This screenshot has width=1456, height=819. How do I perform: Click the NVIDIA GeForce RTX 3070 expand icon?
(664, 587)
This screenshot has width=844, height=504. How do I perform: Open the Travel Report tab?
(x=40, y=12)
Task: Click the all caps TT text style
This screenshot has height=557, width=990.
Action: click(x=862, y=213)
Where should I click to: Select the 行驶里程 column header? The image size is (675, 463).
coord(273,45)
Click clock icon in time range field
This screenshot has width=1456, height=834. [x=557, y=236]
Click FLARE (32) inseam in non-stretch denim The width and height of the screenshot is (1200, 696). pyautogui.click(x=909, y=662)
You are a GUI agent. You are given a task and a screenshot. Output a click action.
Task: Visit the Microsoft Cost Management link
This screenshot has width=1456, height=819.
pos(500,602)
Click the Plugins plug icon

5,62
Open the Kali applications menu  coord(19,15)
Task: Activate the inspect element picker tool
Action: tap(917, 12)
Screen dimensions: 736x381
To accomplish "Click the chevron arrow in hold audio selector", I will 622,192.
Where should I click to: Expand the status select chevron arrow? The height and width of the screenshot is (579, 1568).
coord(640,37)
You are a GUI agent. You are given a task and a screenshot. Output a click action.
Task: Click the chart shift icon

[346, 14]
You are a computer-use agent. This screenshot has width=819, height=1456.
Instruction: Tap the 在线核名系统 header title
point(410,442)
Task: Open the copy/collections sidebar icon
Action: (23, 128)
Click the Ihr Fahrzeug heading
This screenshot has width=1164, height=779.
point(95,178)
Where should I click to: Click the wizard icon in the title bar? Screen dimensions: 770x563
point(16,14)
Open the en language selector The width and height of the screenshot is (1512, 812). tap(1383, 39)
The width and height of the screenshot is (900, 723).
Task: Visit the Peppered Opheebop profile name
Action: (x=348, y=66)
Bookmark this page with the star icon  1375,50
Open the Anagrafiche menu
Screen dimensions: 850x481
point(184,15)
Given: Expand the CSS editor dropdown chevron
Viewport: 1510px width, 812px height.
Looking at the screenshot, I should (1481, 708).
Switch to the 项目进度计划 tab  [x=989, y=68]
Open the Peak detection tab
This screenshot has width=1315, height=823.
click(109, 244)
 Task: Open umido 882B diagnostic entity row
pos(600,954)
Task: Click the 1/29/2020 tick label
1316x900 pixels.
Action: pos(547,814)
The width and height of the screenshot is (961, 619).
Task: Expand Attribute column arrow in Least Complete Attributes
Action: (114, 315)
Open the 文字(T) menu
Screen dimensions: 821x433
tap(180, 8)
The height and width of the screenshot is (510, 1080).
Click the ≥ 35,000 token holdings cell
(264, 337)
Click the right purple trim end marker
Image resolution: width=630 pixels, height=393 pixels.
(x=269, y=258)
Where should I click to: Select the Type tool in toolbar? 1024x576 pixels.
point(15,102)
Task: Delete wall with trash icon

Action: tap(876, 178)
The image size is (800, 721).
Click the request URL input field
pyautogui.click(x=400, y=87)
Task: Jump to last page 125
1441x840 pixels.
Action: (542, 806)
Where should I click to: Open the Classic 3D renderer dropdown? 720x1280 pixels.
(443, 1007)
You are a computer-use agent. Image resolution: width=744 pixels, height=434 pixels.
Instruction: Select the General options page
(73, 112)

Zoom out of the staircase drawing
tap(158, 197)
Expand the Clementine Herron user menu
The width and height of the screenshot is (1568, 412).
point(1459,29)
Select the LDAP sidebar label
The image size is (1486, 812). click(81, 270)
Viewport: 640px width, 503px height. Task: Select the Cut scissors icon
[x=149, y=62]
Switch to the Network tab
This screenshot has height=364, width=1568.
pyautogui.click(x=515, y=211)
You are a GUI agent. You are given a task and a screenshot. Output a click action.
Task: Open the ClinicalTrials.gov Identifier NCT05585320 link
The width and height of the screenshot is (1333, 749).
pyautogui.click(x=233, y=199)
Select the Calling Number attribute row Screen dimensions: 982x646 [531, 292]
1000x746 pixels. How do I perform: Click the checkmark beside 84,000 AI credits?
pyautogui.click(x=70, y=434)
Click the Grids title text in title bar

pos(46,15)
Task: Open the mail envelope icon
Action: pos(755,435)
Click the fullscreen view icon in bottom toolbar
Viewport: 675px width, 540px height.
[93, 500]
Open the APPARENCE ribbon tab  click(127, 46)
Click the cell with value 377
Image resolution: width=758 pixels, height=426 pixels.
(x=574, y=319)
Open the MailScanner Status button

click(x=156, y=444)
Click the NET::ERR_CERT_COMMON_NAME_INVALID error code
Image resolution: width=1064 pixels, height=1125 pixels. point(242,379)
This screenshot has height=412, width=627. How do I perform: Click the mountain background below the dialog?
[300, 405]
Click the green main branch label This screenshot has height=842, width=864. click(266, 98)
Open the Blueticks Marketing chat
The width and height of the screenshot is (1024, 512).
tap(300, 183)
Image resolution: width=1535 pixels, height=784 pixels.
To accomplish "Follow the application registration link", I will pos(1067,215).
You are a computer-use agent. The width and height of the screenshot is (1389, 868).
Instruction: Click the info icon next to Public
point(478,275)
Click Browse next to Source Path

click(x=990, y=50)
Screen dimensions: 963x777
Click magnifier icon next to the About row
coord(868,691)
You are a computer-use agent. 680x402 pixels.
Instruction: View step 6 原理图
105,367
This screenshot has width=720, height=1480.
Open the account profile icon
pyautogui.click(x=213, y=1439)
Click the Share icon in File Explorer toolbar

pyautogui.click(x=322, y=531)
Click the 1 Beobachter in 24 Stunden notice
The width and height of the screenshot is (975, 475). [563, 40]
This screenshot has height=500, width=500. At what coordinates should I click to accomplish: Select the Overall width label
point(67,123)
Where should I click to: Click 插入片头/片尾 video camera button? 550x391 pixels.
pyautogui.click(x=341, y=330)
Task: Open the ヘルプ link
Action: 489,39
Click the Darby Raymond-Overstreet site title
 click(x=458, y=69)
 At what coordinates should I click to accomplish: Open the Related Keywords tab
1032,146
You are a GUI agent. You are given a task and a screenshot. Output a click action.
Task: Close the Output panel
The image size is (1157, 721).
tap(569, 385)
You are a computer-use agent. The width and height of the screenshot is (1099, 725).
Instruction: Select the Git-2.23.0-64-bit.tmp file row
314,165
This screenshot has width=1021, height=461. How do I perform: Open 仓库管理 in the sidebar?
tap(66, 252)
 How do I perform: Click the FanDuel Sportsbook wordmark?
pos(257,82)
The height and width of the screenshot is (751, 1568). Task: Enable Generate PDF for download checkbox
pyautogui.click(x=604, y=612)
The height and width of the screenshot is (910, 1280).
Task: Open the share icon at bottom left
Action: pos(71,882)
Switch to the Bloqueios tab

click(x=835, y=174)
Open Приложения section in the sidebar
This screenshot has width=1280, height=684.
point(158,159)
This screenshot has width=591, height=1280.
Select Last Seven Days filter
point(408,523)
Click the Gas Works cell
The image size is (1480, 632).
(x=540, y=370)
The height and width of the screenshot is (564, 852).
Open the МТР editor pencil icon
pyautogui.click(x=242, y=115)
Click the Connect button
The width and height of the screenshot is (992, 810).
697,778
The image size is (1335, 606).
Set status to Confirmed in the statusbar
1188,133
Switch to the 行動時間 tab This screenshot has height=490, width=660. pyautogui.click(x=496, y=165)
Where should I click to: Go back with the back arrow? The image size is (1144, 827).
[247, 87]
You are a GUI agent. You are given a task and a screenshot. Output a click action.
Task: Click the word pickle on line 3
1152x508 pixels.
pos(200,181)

● **What you need to do**
Switch "GUI agent" to "desktop agent" everywhere in the listing above, and write out the whole listing again with nothing else changed.

● **Expected answer**
This screenshot has width=1456, height=819. How do I perform: Click the NVIDIA GeForce RTX 3070 expand icon?
(664, 587)
This screenshot has width=844, height=504. How do I perform: Open the Travel Report tab?
(x=40, y=12)
Task: Click the all caps TT text style
This screenshot has height=557, width=990.
Action: click(x=862, y=213)
Where should I click to: Select the 行驶里程 column header? The image size is (675, 463).
coord(273,45)
Click clock icon in time range field
This screenshot has width=1456, height=834. [x=557, y=236]
Click FLARE (32) inseam in non-stretch denim The width and height of the screenshot is (1200, 696). pyautogui.click(x=909, y=662)
You are a desktop agent. You are given a task and a screenshot. Output a click action.
Task: Visit the Microsoft Cost Management link
This screenshot has width=1456, height=819.
pos(500,602)
Click the Plugins plug icon

5,62
Open the Kali applications menu  coord(19,15)
Task: Activate the inspect element picker tool
Action: tap(917, 12)
Screen dimensions: 736x381
To accomplish "Click the chevron arrow in hold audio selector", I will 622,192.
Where should I click to: Expand the status select chevron arrow? The height and width of the screenshot is (579, 1568).
coord(640,37)
You are a desktop agent. You are given a task and a screenshot. Output a click action.
Task: Click the chart shift icon

[346, 14]
You are a computer-use agent. This screenshot has width=819, height=1456.
Instruction: Tap the 在线核名系统 header title
point(410,442)
Task: Open the copy/collections sidebar icon
Action: (23, 128)
Click the Ihr Fahrzeug heading
This screenshot has width=1164, height=779.
point(95,178)
Where should I click to: Click the wizard icon in the title bar? Screen dimensions: 770x563
point(16,14)
Open the en language selector The width and height of the screenshot is (1512, 812). tap(1383, 39)
The width and height of the screenshot is (900, 723).
Task: Visit the Peppered Opheebop profile name
Action: (x=348, y=66)
Bookmark this page with the star icon  1375,50
Open the Anagrafiche menu
Screen dimensions: 850x481
point(184,15)
Given: Expand the CSS editor dropdown chevron
Viewport: 1510px width, 812px height.
Looking at the screenshot, I should (1481, 708).
Switch to the 项目进度计划 tab  [x=989, y=68]
Open the Peak detection tab
This screenshot has width=1315, height=823.
click(109, 244)
 Task: Open umido 882B diagnostic entity row
pos(600,954)
Task: Click the 1/29/2020 tick label
1316x900 pixels.
Action: pos(547,814)
The width and height of the screenshot is (961, 619).
Task: Expand Attribute column arrow in Least Complete Attributes
Action: (114, 315)
Open the 文字(T) menu
Screen dimensions: 821x433
tap(180, 8)
The height and width of the screenshot is (510, 1080).
Click the ≥ 35,000 token holdings cell
(264, 337)
Click the right purple trim end marker
Image resolution: width=630 pixels, height=393 pixels.
(x=269, y=258)
Where should I click to: Select the Type tool in toolbar? 1024x576 pixels.
point(15,102)
Task: Delete wall with trash icon

Action: tap(876, 178)
The image size is (800, 721).
Click the request URL input field
pyautogui.click(x=400, y=87)
Task: Jump to last page 125
1441x840 pixels.
Action: (542, 806)
Where should I click to: Open the Classic 3D renderer dropdown? 720x1280 pixels.
(443, 1007)
You are a computer-use agent. Image resolution: width=744 pixels, height=434 pixels.
Instruction: Select the General options page
(73, 112)

Zoom out of the staircase drawing
tap(158, 197)
Expand the Clementine Herron user menu
The width and height of the screenshot is (1568, 412).
point(1459,29)
Select the LDAP sidebar label
The image size is (1486, 812). click(81, 270)
Viewport: 640px width, 503px height. Task: Select the Cut scissors icon
[x=149, y=62]
Switch to the Network tab
This screenshot has height=364, width=1568.
pyautogui.click(x=515, y=211)
You are a desktop agent. You are given a task and a screenshot. Output a click action.
Task: Open the ClinicalTrials.gov Identifier NCT05585320 link
The width and height of the screenshot is (1333, 749).
pyautogui.click(x=233, y=199)
Select the Calling Number attribute row Screen dimensions: 982x646 [531, 292]
1000x746 pixels. How do I perform: Click the checkmark beside 84,000 AI credits?
pyautogui.click(x=70, y=434)
Click the Grids title text in title bar

pos(46,15)
Task: Open the mail envelope icon
Action: pos(755,435)
Click the fullscreen view icon in bottom toolbar
Viewport: 675px width, 540px height.
[93, 500]
Open the APPARENCE ribbon tab  click(127, 46)
Click the cell with value 377
Image resolution: width=758 pixels, height=426 pixels.
(x=574, y=319)
Open the MailScanner Status button

click(x=156, y=444)
Click the NET::ERR_CERT_COMMON_NAME_INVALID error code
Image resolution: width=1064 pixels, height=1125 pixels. point(242,379)
This screenshot has height=412, width=627. How do I perform: Click the mountain background below the dialog?
[300, 405]
Click the green main branch label This screenshot has height=842, width=864. click(266, 98)
Open the Blueticks Marketing chat
The width and height of the screenshot is (1024, 512).
tap(300, 183)
Image resolution: width=1535 pixels, height=784 pixels.
To accomplish "Follow the application registration link", I will pos(1067,215).
You are a computer-use agent. The width and height of the screenshot is (1389, 868).
Instruction: Click the info icon next to Public
point(478,275)
Click Browse next to Source Path

click(x=990, y=50)
Screen dimensions: 963x777
Click magnifier icon next to the About row
coord(868,691)
You are a computer-use agent. 680x402 pixels.
Instruction: View step 6 原理图
105,367
This screenshot has width=720, height=1480.
Open the account profile icon
pyautogui.click(x=213, y=1439)
Click the Share icon in File Explorer toolbar

pyautogui.click(x=322, y=531)
Click the 1 Beobachter in 24 Stunden notice
The width and height of the screenshot is (975, 475). [563, 40]
This screenshot has height=500, width=500. At what coordinates should I click to accomplish: Select the Overall width label
point(67,123)
Where should I click to: Click 插入片头/片尾 video camera button? 550x391 pixels.
pyautogui.click(x=341, y=330)
Task: Open the ヘルプ link
Action: 489,39
Click the Darby Raymond-Overstreet site title
 click(x=458, y=69)
 At what coordinates should I click to accomplish: Open the Related Keywords tab
1032,146
You are a desktop agent. You are given a task and a screenshot. Output a click action.
Task: Close the Output panel
The image size is (1157, 721).
tap(569, 385)
You are a computer-use agent. The width and height of the screenshot is (1099, 725).
Instruction: Select the Git-2.23.0-64-bit.tmp file row
314,165
This screenshot has width=1021, height=461. How do I perform: Open 仓库管理 in the sidebar?
tap(66, 252)
 How do I perform: Click the FanDuel Sportsbook wordmark?
pos(257,82)
The height and width of the screenshot is (751, 1568). Task: Enable Generate PDF for download checkbox
pyautogui.click(x=604, y=612)
The height and width of the screenshot is (910, 1280).
Task: Open the share icon at bottom left
Action: pos(71,882)
Switch to the Bloqueios tab

click(x=835, y=174)
Open Приложения section in the sidebar
This screenshot has width=1280, height=684.
point(158,159)
This screenshot has width=591, height=1280.
Select Last Seven Days filter
point(408,523)
Click the Gas Works cell
The image size is (1480, 632).
(x=540, y=370)
The height and width of the screenshot is (564, 852).
Open the МТР editor pencil icon
pyautogui.click(x=242, y=115)
Click the Connect button
The width and height of the screenshot is (992, 810).
697,778
The image size is (1335, 606).
Set status to Confirmed in the statusbar
1188,133
Switch to the 行動時間 tab This screenshot has height=490, width=660. pyautogui.click(x=496, y=165)
Where should I click to: Go back with the back arrow? The image size is (1144, 827).
[247, 87]
You are a desktop agent. You are given a task and a screenshot. Output a click action.
Task: Click the word pickle on line 3
1152x508 pixels.
pos(200,181)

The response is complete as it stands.